5-deoxy-rutaecarpine protects against LPS-induced acute lung injury via inhibiting NLRP3 inflammasome-related inflammation

Introduction Acute lung injury (ALI) induced by lipopolysaccharide (LPS) is a significant medical condition characterized by severe pulmonary inflammation and tissue damage. NLRP3 inflammasome-driven inflammation is essential in ALI pathogenesis, inspiring novel therapeutic strategies that focus on NLRP3 and inflammation. In this study, we investigated the therapeutic potential of 5-deoxy-rutaecarpine (5-DR), a rutaecarpine derivative, in attenuating LPS-induced ALI. Methods In this study, we evaluated the effects of 5-DR treatment in mice exposed to LPS, lung tissues, bronchoalveolar lavage fluid, and serum were collected for analysis. LPS-stimulated J774A.1 mouse macrophages were used to further investigate the anti-inflammatory effects of 5-DR in vitro . Various techniques including histopathology, Western blotting, and luciferase reporter assay were employed.
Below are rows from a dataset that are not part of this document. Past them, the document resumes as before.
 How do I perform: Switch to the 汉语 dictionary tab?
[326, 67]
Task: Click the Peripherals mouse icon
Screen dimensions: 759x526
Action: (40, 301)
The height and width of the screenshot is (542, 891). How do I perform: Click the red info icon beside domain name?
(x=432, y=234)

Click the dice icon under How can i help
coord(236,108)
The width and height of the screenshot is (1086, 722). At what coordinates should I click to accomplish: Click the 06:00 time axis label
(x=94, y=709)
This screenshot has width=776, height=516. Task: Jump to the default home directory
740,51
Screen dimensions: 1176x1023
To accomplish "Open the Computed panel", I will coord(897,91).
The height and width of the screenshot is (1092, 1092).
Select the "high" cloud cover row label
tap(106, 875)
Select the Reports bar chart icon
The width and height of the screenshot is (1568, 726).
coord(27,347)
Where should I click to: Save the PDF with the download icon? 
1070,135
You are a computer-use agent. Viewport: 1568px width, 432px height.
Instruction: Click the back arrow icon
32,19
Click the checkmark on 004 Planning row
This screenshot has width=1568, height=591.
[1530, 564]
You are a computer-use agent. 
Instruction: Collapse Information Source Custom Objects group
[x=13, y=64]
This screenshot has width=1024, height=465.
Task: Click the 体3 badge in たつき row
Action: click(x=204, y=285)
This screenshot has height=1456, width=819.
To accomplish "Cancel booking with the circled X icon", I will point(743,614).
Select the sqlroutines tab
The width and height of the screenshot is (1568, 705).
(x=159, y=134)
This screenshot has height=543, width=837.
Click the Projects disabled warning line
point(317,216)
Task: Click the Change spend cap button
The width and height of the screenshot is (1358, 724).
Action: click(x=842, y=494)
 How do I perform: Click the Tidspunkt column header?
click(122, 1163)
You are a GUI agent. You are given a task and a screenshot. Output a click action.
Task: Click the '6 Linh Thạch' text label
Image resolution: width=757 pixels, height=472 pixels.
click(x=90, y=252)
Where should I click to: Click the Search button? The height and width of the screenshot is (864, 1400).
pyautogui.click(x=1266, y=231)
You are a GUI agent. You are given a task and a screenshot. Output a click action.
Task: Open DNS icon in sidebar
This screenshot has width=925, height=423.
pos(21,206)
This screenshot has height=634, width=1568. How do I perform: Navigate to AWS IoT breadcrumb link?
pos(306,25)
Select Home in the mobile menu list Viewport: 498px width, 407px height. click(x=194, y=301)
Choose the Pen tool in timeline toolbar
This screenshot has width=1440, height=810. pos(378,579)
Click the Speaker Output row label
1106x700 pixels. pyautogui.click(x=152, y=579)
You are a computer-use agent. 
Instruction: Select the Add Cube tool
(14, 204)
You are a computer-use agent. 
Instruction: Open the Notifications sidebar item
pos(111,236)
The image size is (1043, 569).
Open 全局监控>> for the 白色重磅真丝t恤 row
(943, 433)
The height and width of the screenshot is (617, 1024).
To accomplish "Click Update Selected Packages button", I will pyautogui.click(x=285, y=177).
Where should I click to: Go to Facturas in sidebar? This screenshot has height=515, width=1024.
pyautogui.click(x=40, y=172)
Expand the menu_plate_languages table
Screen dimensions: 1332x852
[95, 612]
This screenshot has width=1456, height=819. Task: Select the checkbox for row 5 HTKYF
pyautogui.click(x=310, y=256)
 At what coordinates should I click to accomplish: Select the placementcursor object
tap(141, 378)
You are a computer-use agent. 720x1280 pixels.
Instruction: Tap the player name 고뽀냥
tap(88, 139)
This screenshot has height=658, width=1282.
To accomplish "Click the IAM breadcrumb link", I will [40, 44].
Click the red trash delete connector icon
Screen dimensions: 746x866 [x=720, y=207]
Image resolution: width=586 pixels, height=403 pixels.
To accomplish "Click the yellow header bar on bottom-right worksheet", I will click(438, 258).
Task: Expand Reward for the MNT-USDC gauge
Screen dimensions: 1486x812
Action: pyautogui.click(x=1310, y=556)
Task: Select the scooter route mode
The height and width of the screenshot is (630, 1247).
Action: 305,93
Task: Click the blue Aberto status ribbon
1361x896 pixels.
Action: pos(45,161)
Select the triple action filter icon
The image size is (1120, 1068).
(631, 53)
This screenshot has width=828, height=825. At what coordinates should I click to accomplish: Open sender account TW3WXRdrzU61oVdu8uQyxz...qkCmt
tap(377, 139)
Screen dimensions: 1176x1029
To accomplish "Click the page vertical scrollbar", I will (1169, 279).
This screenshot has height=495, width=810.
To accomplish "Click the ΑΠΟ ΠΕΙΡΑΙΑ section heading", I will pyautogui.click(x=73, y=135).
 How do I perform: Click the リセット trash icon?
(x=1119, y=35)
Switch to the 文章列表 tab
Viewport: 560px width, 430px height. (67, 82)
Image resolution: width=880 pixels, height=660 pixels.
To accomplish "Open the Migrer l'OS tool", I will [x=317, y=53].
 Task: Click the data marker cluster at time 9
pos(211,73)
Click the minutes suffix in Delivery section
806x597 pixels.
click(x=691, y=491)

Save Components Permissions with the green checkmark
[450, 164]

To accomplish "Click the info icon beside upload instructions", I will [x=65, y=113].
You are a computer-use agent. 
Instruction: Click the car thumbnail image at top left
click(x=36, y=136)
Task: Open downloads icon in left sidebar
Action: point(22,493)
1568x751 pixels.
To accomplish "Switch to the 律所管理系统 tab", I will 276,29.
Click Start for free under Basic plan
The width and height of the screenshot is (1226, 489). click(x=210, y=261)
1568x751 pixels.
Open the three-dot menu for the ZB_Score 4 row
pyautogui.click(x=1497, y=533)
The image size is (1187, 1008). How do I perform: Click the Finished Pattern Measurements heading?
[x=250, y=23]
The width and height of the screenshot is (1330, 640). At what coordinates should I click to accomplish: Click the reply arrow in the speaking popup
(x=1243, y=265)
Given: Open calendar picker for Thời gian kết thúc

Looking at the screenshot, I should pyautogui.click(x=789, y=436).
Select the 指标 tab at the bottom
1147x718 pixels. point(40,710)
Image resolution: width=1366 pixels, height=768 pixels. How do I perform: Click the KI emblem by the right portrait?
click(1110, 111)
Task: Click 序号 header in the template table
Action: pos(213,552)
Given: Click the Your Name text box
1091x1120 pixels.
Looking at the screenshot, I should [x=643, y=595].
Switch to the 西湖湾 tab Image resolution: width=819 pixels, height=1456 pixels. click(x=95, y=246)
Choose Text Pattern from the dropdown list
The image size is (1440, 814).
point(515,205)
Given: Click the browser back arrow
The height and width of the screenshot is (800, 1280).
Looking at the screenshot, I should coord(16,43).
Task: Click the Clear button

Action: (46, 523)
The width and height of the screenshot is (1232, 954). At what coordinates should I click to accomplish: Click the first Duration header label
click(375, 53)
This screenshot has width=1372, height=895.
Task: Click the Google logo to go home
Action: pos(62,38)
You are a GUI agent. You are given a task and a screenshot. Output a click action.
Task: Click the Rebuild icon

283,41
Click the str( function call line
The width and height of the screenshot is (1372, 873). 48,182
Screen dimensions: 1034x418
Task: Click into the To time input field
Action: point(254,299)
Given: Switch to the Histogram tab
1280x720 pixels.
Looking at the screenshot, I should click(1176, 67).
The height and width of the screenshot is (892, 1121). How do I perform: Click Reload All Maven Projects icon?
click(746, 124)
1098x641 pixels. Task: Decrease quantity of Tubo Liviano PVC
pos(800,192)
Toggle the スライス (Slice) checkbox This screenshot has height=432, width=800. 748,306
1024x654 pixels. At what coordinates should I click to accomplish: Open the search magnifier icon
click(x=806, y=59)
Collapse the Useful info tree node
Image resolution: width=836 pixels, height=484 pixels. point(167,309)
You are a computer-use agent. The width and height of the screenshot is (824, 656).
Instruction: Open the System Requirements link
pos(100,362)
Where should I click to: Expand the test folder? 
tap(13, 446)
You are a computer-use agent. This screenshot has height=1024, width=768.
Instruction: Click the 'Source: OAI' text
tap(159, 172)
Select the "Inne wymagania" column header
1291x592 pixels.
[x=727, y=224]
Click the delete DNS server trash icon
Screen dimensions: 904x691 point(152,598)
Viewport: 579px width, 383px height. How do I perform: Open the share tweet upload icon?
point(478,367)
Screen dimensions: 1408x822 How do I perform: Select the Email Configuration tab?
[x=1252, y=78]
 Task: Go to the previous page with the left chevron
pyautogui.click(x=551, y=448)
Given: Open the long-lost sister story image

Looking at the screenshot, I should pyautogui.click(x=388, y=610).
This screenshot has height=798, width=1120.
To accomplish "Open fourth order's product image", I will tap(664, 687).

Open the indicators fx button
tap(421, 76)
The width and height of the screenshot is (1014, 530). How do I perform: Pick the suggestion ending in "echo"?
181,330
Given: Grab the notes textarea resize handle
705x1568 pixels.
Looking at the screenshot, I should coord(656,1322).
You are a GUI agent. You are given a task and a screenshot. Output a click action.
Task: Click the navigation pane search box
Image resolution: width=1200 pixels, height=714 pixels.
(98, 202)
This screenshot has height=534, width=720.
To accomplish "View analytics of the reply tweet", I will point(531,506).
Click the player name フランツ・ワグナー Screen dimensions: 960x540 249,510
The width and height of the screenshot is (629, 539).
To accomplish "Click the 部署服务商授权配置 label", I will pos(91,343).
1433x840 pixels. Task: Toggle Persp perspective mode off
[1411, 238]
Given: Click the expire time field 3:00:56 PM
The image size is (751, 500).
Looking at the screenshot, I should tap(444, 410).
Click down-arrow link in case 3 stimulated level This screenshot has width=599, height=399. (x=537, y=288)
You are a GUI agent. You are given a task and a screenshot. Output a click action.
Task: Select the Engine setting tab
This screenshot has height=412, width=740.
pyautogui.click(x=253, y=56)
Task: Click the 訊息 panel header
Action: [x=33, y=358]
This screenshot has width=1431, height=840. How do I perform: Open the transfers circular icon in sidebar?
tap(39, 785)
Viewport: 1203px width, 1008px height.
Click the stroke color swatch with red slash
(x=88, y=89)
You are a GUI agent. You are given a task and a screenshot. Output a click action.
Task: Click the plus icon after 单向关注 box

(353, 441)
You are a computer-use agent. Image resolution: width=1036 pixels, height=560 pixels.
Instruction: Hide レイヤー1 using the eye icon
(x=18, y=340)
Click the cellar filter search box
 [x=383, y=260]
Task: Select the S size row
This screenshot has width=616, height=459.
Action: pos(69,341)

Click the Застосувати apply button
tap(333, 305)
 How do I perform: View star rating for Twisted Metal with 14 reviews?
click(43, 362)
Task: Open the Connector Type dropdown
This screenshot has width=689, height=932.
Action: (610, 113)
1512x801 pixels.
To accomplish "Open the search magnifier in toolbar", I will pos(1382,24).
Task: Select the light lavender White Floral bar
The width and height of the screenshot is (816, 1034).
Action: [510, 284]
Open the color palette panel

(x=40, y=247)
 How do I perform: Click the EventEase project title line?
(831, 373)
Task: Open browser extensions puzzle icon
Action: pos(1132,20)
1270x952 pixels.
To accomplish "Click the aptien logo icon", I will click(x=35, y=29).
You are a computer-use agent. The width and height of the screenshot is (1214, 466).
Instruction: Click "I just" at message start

Results 5-DR treatment significantly reduced lung edema, inflammatory cell infiltration in mice with LPS burden, and reduced the levels of inflammatory mediators like interleukin-1β in the mice and in LPS-stimulated J774A.1 mouse macrophages. Further western blotting analysis showed 5-DR decreased the levels of NLRP3, cleaved caspase-1, and mature IL-1β in mice and J774A.1 cells exposed to LPS. Additionally, NF-κB pathway activation significantly diminished the inhibition of the NLRP3 inflammasome by 5-DR. Discussion Our findings highlight the therapeutic potential of 5-DR as a promising candidate for treating LPS-induced ALI, offering insights into its underlying mechanism that targets NLRP3 inflammasome-mediated inflammation.